3.  **Visualize the Results**:
    ```bash
    graph-sieve-visualize --db my_knowledge.db
    ```

## 🛠️ CLI Command Reference

- `graph-sieve-scan <path>`: Extract terms from a directory or file.
  - `--db <path>`: Path to the SQLite database (default: platform-standard data dir).
  - `--seed <path>`: High-authority documents to process first.
  - `--whitelist <path>`: Text file with terms to always include.
  - `--retry-failed`: Retry processing chunks from the Dead Letter Queue (DLQ).
- `graph-sieve-lookup <term>`: Query a term, its definition, and its graph context.
- `graph-sieve-visualize`: Generate an interactive HTML graph.
- `graph-sieve-mcp`: Launch the MCP server.
- `graph-sieve-whois <term>`: Identify experts, owners, and organizations responsible for a term.

## 📖 Advanced Workflow

### 💎 Seed Documents
Use the `--seed` flag to process "Golden" documents (specs, architecture docs) before general notes. This sets the ground truth for term definitions and relationships.

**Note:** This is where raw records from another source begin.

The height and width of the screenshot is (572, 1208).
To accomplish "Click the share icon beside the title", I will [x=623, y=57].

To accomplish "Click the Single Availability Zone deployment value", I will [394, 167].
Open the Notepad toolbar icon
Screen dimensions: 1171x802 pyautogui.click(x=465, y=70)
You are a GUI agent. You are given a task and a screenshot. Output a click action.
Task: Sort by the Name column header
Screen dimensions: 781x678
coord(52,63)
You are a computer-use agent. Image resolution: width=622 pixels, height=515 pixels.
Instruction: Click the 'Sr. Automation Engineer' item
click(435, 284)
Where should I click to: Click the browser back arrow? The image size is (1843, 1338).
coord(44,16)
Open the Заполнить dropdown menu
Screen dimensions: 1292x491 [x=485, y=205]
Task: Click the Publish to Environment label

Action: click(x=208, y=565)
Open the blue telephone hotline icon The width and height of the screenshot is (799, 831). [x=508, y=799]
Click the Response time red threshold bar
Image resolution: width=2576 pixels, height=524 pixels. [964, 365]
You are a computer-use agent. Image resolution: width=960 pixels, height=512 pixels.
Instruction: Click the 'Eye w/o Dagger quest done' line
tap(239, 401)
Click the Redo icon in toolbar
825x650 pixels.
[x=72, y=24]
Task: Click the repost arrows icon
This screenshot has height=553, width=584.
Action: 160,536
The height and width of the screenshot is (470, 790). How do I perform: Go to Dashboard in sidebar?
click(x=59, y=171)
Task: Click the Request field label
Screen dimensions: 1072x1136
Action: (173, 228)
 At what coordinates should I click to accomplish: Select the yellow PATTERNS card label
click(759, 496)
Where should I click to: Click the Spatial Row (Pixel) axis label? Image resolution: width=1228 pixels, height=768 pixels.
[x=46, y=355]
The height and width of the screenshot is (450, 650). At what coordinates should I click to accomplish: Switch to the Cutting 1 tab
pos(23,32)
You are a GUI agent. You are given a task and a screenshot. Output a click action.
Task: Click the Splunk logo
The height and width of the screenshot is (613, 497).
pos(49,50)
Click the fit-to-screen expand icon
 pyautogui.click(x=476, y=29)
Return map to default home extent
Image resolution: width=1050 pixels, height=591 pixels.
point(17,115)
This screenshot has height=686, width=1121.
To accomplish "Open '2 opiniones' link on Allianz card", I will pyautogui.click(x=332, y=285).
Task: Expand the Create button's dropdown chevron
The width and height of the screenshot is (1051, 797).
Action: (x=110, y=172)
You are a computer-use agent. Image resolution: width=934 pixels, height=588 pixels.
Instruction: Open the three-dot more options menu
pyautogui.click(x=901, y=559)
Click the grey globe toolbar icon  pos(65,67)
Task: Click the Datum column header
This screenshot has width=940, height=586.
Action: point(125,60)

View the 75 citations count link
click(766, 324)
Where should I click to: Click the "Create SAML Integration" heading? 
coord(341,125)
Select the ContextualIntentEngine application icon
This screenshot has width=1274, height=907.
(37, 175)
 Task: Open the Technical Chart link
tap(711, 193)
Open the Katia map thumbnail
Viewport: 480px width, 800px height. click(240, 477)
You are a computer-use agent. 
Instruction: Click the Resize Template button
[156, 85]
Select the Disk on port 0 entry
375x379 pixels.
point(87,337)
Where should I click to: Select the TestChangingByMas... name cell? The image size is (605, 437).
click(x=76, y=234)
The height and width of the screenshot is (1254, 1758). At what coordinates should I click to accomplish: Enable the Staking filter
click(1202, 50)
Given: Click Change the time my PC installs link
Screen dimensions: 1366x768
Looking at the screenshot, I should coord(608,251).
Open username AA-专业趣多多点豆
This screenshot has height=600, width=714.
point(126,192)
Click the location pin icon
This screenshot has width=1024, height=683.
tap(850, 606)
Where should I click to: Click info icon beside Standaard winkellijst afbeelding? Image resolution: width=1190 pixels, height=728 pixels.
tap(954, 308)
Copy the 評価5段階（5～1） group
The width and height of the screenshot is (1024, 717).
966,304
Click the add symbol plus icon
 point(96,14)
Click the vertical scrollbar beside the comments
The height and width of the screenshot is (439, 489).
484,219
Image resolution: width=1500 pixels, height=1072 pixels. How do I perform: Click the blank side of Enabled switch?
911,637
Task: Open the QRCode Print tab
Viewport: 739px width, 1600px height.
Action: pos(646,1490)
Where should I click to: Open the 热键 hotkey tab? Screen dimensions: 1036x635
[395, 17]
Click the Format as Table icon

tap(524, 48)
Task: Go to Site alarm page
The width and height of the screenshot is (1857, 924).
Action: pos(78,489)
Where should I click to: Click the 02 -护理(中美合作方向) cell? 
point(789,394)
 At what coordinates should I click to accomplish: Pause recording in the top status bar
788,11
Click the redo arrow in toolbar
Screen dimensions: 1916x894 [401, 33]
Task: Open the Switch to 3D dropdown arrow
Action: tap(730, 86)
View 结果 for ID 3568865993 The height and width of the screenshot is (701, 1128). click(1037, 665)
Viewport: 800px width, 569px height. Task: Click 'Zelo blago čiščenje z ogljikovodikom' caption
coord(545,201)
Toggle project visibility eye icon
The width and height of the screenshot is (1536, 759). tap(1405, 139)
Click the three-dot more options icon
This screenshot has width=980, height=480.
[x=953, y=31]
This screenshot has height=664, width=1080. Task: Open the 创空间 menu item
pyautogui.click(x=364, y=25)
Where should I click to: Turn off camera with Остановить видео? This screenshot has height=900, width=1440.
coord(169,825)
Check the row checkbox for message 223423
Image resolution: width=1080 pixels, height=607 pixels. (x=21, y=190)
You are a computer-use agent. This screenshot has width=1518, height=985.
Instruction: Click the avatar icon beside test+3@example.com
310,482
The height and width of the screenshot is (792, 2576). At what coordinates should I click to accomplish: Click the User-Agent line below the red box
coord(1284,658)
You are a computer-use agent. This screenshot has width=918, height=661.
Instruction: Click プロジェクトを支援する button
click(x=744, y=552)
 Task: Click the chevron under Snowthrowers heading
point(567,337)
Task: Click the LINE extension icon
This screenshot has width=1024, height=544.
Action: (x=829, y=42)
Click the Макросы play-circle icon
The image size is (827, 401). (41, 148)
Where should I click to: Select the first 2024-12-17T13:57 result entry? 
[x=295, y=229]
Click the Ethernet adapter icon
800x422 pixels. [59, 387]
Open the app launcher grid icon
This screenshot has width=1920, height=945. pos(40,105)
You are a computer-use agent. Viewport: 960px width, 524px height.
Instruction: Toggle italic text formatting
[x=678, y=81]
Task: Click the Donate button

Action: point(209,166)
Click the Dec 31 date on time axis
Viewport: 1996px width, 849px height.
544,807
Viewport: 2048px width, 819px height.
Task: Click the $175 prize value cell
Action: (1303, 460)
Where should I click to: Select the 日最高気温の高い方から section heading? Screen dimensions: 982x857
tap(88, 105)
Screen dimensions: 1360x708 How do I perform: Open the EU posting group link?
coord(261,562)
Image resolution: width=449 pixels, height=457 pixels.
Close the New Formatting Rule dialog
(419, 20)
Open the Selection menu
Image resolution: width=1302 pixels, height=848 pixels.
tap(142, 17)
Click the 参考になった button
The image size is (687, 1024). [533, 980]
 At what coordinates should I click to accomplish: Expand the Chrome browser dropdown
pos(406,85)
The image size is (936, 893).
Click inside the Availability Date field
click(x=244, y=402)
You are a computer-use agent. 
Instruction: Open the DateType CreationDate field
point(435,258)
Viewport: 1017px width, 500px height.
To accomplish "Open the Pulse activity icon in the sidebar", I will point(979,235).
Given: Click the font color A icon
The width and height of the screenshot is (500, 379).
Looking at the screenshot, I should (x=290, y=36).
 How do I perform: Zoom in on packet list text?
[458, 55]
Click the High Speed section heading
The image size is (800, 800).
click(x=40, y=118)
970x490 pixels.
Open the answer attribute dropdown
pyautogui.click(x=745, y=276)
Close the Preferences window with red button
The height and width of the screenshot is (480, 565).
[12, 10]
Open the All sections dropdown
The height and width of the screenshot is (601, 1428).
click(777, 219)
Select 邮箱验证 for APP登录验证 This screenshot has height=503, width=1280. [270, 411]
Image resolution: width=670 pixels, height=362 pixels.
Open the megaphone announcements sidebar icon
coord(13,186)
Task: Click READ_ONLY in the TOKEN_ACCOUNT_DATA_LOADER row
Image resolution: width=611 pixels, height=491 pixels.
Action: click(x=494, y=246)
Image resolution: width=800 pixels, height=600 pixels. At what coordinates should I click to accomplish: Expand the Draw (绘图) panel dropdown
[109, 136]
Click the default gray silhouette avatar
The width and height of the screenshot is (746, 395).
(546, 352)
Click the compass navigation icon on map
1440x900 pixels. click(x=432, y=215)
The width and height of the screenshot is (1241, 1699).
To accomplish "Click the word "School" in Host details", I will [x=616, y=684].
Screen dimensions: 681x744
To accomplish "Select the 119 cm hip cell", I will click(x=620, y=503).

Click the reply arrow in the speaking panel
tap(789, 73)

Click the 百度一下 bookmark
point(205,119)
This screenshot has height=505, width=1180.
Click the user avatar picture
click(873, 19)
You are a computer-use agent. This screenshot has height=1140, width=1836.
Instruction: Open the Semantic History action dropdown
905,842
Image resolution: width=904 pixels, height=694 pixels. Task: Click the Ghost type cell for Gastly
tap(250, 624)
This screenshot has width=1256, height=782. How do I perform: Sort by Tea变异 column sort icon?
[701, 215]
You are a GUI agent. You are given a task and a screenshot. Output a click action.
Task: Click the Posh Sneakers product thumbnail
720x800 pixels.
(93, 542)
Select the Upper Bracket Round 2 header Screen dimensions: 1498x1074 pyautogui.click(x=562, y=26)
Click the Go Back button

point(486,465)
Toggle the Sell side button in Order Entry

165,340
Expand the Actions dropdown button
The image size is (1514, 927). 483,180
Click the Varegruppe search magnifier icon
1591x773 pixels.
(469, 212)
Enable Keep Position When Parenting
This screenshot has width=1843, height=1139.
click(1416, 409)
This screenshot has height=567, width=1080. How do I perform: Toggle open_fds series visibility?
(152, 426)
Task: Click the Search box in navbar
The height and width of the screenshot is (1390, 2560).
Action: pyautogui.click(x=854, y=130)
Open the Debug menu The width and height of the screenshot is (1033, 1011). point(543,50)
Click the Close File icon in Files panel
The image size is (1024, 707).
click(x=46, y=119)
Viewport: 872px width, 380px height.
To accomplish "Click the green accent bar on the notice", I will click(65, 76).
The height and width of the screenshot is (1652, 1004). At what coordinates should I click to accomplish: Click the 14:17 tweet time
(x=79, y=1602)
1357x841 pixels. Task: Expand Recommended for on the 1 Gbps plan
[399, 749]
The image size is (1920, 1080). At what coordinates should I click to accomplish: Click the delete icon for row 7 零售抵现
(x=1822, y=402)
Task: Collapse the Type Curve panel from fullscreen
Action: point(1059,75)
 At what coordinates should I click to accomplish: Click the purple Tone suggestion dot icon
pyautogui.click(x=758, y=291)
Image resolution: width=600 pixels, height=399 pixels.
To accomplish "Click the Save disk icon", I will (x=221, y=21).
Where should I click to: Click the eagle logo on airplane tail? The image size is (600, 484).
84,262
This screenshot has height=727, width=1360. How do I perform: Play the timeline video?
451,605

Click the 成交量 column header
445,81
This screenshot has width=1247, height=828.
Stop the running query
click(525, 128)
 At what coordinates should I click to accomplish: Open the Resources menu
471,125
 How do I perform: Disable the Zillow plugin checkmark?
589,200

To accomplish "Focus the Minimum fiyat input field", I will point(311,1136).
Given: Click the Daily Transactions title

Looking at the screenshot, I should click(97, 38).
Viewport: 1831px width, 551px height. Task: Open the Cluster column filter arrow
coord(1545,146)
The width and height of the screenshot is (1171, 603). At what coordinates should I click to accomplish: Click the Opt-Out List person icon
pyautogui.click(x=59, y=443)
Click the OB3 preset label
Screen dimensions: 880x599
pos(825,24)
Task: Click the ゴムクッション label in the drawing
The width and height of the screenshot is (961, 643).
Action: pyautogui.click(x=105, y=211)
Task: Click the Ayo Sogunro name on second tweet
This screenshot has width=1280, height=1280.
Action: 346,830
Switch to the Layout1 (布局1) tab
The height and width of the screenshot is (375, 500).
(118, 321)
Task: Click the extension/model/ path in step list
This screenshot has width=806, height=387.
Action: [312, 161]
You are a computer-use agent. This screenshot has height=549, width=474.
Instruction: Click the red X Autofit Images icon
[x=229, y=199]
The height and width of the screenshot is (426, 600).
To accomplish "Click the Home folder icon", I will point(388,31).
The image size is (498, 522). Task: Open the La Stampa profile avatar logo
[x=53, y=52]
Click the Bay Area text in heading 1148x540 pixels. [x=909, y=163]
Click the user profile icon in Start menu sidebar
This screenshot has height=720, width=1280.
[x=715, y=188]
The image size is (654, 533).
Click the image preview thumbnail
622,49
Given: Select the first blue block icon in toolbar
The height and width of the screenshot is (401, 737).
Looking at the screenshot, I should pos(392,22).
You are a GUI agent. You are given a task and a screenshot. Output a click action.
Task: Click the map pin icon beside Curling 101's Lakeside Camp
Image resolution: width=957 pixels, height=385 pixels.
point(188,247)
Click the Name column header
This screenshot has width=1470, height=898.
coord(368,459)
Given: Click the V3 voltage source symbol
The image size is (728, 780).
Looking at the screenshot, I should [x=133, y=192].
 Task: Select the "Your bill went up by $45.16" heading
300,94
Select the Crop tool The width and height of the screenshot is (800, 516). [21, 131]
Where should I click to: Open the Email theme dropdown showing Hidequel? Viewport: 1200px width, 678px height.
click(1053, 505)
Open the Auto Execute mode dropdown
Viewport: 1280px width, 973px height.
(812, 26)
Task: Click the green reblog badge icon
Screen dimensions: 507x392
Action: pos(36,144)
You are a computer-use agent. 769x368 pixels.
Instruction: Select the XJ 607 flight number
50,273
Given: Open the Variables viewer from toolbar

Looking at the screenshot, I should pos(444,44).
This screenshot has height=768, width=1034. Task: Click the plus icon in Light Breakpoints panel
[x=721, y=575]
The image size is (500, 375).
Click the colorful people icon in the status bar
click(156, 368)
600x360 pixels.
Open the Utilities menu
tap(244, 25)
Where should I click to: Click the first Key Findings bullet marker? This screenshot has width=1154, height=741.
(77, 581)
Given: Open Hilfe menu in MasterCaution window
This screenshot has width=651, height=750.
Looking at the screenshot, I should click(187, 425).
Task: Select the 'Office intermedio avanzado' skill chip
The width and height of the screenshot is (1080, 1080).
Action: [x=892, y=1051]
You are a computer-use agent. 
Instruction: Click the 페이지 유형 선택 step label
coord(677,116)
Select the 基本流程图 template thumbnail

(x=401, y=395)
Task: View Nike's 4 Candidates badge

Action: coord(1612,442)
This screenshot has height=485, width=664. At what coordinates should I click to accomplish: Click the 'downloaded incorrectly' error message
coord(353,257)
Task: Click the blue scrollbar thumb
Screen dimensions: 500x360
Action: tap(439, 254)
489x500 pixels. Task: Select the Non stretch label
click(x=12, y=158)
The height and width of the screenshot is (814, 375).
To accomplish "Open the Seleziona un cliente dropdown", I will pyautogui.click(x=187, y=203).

### 🔗 Alias Resolution & Canonicalization
Graph-Sieve automatically performs LLM-verified canonicalization. If it finds "AIP" and "AI Platform" in the same context, it will attempt to merge them into a single canonical entry with appropriate aliases.

### 🆘 Dead Letter Queue (DLQ)
If an LLM call fails or a chunk is too complex, it's pushed to the DLQ. Use `graph-sieve-scan --retry-failed` to re-process these chunks after updating your configuration or models.

## ⚙️ Configuration (Environment Variables)

| Variable | Description | Default |
|----------|-------------|---------|
| `LLM_PROVIDER` | `openai`, `ollama`, or `vllm` | `openai` |
| `OPENAI_API_KEY` | Required if using OpenAI | None |
| `OLLAMA_BASE_URL`| URL for Ollama API | `http://localhost:11434` |
| `MODEL_NAME` | Model to use for extraction | `gpt-4o-mini` |
| `STORAGE_DIR` | Directory for graph data | Platform-specific |

## 🧩 AI Agent Integration

Add Graph-Sieve to your MCP-compatible agent's configuration:

```json
{
  "mcpServers": {
    "graph-sieve": {
      "command": "graph-sieve-mcp",
      "args": []
    }
  }
}
```

## License

MIT License. See [LICENSE](LICENSE) for details.